Despite the structural factors influencing mental health, there is almost an exclusive focus on fixing the individual. In the article “How mindfulness privatised a social problem: The £3.4trn industry encourages a preoccupation with the symptoms of mental illness, rather than their social causes,” Hettie O’Brien in the New Statesman discusses this issue.
O’Brien quotes Purser who argues that mindfulness has become the perfect coping mechanism for neoliberal capitalism. “It privatises stress and encourages people to locate the root of mental ailments in their own work ethic.
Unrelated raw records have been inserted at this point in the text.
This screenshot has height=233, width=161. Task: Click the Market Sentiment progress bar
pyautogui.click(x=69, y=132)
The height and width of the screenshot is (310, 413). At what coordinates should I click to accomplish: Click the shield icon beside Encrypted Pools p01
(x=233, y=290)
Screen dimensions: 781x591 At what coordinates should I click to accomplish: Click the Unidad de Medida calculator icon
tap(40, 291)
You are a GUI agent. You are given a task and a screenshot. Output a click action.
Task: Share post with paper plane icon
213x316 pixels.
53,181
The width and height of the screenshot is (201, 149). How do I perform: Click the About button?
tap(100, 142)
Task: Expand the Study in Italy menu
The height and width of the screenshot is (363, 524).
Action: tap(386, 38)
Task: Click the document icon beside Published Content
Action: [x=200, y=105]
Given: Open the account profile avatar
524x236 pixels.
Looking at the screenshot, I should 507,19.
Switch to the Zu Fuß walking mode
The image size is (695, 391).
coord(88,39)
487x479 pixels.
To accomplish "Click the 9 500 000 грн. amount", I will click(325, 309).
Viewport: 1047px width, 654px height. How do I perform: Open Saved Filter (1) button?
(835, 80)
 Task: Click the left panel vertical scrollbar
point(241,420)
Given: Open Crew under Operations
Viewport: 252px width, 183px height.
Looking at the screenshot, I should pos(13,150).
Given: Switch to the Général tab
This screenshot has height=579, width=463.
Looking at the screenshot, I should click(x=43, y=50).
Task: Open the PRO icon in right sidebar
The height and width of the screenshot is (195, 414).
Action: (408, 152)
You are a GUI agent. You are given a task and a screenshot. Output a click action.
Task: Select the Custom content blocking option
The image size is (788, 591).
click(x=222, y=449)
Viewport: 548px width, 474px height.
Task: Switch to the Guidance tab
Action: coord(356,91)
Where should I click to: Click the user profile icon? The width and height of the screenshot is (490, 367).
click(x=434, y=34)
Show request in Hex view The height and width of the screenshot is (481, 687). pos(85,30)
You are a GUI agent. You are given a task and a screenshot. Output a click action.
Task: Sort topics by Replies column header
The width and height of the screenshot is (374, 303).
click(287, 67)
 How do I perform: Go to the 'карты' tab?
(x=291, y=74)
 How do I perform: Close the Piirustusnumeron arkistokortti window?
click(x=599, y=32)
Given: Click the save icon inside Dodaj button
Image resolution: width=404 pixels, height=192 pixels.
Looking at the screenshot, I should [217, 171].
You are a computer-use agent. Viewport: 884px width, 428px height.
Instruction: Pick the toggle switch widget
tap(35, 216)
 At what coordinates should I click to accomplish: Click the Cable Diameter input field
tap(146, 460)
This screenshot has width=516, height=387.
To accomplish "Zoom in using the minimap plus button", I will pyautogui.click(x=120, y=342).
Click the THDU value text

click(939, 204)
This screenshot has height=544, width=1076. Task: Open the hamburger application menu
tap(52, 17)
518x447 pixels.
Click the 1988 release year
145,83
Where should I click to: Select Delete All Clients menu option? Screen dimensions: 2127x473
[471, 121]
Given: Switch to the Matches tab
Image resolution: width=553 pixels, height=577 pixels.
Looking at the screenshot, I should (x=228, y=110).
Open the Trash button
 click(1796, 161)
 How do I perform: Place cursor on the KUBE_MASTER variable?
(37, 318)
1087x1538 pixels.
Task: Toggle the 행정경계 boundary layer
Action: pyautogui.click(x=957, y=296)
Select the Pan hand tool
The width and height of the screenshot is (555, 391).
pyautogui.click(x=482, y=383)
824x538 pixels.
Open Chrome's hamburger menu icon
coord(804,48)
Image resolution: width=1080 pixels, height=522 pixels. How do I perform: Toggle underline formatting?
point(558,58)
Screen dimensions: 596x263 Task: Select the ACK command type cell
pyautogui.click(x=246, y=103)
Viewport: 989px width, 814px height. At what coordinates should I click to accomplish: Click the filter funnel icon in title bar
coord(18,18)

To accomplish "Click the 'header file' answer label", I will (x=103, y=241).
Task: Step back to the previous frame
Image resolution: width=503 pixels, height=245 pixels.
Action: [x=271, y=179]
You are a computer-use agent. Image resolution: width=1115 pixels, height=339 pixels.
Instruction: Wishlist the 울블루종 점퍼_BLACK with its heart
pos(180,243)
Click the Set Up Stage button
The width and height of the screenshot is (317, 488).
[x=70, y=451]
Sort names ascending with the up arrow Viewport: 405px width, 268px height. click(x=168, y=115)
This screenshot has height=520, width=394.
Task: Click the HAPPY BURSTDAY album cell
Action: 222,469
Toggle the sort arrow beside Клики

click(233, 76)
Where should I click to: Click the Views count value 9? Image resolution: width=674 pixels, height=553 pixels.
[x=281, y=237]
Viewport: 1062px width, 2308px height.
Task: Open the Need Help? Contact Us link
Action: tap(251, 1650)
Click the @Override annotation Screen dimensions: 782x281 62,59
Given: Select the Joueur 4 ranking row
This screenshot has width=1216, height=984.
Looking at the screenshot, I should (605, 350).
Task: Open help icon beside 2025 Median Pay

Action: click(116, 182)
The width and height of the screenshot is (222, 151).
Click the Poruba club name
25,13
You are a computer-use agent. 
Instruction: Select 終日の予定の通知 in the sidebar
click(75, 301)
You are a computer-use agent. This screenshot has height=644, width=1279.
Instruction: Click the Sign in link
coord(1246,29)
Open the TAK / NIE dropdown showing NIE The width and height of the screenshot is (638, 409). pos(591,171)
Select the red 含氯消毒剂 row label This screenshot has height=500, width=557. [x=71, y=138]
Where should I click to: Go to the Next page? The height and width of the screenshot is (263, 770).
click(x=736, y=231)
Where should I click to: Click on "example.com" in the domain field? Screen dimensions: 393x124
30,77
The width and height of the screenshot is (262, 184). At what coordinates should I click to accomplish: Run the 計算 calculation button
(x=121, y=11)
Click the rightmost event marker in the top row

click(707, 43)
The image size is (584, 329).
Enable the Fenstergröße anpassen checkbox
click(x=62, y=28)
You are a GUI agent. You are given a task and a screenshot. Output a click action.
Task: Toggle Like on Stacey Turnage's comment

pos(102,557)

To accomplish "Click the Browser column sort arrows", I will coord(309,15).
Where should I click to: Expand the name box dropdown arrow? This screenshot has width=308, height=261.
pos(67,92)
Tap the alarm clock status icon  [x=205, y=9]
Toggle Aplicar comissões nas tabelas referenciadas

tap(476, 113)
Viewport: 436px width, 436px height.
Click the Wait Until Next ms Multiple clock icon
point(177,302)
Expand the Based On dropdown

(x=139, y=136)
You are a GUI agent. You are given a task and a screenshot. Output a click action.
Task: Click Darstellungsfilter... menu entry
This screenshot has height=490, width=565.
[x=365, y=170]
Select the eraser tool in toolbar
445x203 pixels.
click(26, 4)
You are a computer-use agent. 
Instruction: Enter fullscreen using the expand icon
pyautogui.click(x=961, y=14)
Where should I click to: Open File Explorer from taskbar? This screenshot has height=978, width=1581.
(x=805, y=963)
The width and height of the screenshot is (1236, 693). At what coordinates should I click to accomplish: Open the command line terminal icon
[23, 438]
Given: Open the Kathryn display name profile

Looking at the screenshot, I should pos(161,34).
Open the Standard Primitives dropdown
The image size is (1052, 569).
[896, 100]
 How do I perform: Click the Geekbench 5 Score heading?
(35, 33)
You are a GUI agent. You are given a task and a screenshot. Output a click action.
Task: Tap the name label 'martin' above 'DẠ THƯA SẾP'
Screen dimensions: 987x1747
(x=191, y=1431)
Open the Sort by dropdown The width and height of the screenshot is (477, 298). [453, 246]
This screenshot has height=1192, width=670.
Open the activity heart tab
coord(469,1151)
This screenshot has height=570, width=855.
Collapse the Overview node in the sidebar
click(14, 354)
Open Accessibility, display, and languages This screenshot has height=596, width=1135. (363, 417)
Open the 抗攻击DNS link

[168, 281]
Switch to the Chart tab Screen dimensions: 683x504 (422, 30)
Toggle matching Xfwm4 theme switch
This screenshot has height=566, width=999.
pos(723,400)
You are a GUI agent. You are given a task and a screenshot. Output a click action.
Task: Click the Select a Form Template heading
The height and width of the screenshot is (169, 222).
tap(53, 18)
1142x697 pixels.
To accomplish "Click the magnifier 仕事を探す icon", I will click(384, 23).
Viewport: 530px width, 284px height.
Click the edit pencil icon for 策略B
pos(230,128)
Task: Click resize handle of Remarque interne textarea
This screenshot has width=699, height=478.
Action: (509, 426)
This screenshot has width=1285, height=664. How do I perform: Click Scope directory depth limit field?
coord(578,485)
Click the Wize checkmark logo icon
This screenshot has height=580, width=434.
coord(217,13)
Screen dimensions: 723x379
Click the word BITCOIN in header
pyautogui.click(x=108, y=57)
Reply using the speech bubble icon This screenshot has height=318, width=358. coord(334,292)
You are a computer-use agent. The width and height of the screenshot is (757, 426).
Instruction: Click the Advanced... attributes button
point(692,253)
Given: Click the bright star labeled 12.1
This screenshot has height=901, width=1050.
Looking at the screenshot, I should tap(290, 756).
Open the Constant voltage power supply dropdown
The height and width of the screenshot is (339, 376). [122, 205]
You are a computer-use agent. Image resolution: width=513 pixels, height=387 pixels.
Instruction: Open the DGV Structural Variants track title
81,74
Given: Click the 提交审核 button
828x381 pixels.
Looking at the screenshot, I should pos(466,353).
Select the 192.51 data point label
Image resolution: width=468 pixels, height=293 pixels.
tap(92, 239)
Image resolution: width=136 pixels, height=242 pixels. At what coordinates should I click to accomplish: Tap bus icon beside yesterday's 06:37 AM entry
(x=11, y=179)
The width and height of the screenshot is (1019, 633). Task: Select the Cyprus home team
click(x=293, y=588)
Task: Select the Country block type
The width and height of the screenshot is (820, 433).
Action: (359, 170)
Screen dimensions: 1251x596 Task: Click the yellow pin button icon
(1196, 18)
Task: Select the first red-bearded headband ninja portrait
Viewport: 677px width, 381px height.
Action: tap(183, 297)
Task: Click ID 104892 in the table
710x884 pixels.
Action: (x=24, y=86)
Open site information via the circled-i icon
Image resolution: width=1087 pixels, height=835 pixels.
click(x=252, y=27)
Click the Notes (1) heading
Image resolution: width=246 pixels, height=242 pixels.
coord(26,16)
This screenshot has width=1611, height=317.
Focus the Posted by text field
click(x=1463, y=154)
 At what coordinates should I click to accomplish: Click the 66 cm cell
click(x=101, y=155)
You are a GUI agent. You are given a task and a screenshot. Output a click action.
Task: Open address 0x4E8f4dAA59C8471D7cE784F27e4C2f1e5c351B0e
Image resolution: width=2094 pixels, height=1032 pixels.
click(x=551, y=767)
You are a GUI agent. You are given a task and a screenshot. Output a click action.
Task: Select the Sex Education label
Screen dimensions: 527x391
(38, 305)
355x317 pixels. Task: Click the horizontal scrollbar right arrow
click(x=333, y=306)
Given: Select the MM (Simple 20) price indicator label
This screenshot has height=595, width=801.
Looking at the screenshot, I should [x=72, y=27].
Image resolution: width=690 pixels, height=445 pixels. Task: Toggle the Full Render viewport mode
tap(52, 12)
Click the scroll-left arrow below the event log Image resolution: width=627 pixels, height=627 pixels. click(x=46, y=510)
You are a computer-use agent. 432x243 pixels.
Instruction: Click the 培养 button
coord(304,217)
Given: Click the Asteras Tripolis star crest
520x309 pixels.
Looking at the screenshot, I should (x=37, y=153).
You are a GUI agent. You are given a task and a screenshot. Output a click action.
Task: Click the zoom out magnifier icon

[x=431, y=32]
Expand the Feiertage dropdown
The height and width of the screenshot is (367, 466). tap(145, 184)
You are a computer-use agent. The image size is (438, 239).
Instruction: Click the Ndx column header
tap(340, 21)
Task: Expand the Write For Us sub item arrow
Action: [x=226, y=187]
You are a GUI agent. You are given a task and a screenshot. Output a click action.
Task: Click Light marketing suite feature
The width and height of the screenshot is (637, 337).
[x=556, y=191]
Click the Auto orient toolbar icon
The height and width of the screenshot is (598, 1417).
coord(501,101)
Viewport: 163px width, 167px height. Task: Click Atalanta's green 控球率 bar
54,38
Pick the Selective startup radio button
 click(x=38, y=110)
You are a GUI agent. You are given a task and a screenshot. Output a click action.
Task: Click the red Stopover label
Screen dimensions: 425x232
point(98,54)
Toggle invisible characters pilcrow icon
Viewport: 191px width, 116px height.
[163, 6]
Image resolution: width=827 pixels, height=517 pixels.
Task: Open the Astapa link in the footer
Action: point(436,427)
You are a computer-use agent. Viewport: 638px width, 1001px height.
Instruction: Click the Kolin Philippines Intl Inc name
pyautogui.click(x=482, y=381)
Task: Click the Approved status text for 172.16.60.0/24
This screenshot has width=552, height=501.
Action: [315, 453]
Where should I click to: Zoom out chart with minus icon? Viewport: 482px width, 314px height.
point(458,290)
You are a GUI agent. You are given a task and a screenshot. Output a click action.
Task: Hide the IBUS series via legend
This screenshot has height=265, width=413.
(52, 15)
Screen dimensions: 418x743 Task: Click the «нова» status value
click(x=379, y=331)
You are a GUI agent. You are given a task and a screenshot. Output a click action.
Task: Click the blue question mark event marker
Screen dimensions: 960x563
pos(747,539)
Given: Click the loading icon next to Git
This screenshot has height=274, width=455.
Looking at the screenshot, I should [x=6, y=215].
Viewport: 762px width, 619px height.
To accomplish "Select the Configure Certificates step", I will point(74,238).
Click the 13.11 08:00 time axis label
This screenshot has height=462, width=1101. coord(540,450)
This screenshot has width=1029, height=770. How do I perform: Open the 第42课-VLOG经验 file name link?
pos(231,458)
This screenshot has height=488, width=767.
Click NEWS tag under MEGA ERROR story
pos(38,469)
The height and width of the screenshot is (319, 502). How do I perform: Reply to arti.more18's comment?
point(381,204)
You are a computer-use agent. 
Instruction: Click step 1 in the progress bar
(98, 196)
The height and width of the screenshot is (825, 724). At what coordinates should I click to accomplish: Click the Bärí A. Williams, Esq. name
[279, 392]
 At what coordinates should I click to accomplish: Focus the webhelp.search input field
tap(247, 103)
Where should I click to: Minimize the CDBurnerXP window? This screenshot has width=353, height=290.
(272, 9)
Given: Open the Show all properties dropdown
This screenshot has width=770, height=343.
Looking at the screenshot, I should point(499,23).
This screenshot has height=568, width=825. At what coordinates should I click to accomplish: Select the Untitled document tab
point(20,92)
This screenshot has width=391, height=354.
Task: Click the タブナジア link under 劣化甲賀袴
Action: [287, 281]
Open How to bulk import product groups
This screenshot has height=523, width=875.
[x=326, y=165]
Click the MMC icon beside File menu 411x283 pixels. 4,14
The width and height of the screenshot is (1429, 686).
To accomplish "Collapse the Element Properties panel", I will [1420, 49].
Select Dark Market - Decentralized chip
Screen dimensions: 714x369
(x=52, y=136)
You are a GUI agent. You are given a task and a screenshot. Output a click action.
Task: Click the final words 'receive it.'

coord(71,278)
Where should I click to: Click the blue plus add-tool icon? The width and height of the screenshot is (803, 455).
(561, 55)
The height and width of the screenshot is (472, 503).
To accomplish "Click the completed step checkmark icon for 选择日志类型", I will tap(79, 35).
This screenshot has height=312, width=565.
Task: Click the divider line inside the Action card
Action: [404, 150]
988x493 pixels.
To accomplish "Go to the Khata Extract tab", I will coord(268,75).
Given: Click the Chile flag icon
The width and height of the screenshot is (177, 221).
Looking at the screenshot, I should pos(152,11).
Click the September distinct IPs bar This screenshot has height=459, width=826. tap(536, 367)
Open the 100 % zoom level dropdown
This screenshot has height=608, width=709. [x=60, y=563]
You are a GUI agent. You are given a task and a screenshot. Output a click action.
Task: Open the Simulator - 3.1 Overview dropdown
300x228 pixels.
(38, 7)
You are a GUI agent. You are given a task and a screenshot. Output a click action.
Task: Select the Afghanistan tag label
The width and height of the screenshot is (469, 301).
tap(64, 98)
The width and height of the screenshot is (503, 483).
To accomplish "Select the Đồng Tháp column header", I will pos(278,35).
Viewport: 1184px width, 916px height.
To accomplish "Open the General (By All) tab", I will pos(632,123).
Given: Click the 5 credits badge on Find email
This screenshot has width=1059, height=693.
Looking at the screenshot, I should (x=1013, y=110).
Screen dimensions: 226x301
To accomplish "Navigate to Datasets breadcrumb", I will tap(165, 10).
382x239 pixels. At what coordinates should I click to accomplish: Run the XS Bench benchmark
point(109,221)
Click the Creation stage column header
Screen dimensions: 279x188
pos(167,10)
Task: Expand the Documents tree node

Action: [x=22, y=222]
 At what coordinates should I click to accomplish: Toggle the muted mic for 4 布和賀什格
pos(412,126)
As a psychological strategy it promotes a particular form of revolution, one that takes place within the heads of individuals fixated on self-transformation, rather than as a struggle to overcome collective suffering.” There is a pre-occupation with the symptoms of stress, rather than overcoming the social causes of stress.
I am not suggesting that mindfulness, medication, exercise, eating well and sleeping well are not important. But when it comes to practicing law, we must also look at the structural factors that create burnout.
There are small ways that we can begin to make changes. For example, Borden Ladner Gervais recently started having an onsite counsellor to help their employees and to help change the conversation around mental health.
At the end of the day, #LawNeedsWellnessBecause “If I am not for myself, who will be for me? If I am not for others, what am I? And if not now, when?” (Famous quote from Rabbi Hillel)
(Views are my own and do not represent the views of any organization.)